Herr Präsident! Liebe Kolleginnen und Kollegen! Haushaltspolitik zeichnet sich durch lange Linien, durch lange Zeiträume aus. Herr Minister Scholz, Sie treten Ihr Amt in einer Zeit an, in der die Voraussetzungen nicht besser sein könnten: seit vier Jahren keine neuen Schulden, eine Rücklage von 24 Milliarden Euro im Bundeshaushalt, ein gesamtstaatlicher Überschuss im letzten Jahr von 37 Milliarden Euro, davon über 14 Milliarden Euro bei den Ländern. Deswegen richte ich an dieser Stelle ein herzliches Dankeschön an Ihren Vorgänger, Wolfgang Schäuble, der mit die Basis für diese Situation geschaffen hat. Ich glaube, ohne diese Basis hätten Sie heute nicht so reden können, wie Sie geredet haben, Herr Scholz, und dann sähe auch der Koalitionsvertrag im Bereich Haushalt und Finanzen nicht so aus, wie er aussieht.
Was die 14,2 Milliarden Euro Überschuss bei den Ländern angeht, Herr Kollege De Masi: Der Bund ist nicht für Kitas zuständig, der Bund ist nicht für Lehrer zuständig, und der Bund ist nicht originär für Schulen zuständig. Wenn die Länder einen Überschuss von insgesamt 14 Milliarden Euro haben – 700 Millionen Euro sind es in meinem Heimatland, circa 10 Prozent des Gesamtetats –, dann sollen die Länder, verdammt noch mal, ihre gesamtstaatliche Verantwortung an dieser Stelle wahrnehmen.
Herr Kollege Dürr, ich habe den Eindruck, ihr seid große Rechenkünstler bei der FDP.

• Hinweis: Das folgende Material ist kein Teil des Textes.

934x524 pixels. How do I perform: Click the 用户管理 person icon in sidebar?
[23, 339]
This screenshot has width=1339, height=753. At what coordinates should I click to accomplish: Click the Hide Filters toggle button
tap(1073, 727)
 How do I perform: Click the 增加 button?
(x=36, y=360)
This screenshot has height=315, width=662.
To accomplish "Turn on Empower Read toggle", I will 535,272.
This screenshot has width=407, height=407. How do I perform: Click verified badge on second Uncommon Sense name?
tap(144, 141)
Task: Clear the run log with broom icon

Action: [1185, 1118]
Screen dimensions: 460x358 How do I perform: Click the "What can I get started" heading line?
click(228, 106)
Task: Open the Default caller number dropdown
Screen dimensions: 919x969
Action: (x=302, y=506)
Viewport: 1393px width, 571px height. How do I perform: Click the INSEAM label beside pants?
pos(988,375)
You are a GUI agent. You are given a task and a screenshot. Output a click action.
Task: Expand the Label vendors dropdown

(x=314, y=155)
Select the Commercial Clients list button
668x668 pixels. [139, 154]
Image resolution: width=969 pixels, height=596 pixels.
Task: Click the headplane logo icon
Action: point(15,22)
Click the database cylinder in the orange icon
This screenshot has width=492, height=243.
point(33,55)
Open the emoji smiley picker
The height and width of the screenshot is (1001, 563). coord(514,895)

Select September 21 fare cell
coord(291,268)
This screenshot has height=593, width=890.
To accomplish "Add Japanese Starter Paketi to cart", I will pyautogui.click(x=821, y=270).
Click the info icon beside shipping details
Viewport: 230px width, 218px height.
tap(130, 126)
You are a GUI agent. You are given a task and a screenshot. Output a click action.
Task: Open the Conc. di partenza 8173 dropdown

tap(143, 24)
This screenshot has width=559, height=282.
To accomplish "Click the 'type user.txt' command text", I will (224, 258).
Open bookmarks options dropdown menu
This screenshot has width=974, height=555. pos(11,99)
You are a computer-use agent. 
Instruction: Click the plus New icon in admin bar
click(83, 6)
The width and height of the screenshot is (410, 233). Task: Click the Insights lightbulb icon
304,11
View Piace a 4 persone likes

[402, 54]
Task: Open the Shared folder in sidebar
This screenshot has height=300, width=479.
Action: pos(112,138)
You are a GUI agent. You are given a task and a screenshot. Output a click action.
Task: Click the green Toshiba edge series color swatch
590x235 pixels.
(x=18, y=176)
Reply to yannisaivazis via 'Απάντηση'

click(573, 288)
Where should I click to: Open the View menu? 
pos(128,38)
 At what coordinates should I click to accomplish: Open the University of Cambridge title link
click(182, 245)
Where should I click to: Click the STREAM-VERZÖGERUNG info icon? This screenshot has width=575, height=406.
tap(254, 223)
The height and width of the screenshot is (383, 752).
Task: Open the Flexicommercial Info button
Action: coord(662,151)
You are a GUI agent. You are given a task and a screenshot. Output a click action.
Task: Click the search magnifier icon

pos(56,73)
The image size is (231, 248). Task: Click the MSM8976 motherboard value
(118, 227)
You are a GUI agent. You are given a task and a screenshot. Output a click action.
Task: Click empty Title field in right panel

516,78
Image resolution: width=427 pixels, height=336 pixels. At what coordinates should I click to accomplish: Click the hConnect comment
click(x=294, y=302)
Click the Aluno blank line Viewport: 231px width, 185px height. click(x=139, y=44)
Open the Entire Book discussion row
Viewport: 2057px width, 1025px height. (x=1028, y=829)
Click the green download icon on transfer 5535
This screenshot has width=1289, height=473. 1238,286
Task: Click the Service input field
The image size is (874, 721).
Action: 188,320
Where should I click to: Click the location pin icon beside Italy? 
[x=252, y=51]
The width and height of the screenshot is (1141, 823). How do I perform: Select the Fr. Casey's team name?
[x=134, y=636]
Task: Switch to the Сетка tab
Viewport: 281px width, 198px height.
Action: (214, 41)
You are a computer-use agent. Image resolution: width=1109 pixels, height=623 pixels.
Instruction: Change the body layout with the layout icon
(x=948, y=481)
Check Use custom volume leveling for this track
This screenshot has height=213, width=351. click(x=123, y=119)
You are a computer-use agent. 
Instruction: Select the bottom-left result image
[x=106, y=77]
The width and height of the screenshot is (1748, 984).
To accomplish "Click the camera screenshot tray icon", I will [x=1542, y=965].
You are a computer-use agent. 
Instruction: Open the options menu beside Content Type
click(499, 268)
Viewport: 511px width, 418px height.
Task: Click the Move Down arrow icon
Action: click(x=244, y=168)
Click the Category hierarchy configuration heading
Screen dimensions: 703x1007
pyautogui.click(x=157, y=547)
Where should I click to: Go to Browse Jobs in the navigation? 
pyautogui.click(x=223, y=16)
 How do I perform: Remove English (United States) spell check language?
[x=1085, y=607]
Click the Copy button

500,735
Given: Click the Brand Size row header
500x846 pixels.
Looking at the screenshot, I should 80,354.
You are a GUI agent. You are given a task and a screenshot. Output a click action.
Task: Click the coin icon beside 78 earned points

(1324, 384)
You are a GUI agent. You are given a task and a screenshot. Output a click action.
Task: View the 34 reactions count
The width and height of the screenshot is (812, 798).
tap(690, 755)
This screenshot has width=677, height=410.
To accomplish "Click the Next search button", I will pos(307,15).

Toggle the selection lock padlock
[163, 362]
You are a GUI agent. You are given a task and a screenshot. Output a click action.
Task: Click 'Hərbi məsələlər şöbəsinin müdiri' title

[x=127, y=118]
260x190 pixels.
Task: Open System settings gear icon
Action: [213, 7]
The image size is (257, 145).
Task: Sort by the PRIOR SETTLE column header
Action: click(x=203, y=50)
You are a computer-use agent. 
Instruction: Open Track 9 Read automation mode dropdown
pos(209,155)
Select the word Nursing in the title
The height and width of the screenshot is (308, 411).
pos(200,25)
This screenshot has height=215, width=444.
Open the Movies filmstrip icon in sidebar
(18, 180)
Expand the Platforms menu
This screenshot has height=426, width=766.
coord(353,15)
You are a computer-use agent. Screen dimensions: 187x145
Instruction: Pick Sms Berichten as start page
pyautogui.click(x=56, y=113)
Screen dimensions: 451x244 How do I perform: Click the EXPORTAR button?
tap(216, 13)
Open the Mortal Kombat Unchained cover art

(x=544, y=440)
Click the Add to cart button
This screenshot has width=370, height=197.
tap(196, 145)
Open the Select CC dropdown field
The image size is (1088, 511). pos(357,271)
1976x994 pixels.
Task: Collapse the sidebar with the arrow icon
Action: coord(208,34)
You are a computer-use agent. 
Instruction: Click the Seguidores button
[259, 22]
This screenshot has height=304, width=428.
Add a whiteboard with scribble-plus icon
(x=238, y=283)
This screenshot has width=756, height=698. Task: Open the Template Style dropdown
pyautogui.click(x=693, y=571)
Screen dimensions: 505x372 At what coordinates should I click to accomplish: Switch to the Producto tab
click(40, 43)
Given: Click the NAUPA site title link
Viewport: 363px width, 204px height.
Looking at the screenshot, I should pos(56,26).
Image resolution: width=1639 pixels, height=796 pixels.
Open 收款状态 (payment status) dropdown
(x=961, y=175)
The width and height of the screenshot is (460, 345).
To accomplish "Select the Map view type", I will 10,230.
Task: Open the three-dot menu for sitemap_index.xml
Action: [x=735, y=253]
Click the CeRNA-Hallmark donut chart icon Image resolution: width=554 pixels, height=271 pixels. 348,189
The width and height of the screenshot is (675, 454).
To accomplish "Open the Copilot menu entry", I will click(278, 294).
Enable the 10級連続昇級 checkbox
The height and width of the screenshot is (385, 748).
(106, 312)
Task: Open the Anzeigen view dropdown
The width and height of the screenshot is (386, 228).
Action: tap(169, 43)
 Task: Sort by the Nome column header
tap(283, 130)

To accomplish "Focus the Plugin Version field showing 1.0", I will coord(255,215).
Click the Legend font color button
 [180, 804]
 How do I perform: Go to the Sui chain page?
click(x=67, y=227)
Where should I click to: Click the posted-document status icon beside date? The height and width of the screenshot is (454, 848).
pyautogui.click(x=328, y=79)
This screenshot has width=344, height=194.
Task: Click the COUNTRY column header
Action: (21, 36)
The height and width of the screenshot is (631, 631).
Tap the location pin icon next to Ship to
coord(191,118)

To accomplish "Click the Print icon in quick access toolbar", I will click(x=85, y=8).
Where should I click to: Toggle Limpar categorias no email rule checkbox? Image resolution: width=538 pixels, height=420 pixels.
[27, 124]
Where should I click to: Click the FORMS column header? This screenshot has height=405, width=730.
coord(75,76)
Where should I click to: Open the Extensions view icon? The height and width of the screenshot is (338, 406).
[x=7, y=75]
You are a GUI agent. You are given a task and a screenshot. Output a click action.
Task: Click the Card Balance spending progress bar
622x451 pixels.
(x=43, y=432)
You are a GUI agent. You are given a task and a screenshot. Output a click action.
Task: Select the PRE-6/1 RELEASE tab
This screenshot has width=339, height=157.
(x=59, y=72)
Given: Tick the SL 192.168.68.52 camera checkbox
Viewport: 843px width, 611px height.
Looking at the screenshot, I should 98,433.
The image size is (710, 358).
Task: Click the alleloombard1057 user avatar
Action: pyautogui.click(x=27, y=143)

Sie fordern einen Schuldentilgungsplan, wollen aber gleichzeitig den Soli sofort abschaffen,
wodurch ein Minus von 80 Milliarden Euro in dieser Legislaturperiode entstehen würde.
Wie das mit der Stärkung der inneren und äußeren Sicherheit, Investitionen in Infrastruktur, Digitalisierung usw. zusammenpassen soll, müssen Sie mir einmal bei einem guten Kaffee oder einem guten Gläschen Bier erklären. Ich kann das jedenfalls nicht nachvollziehen.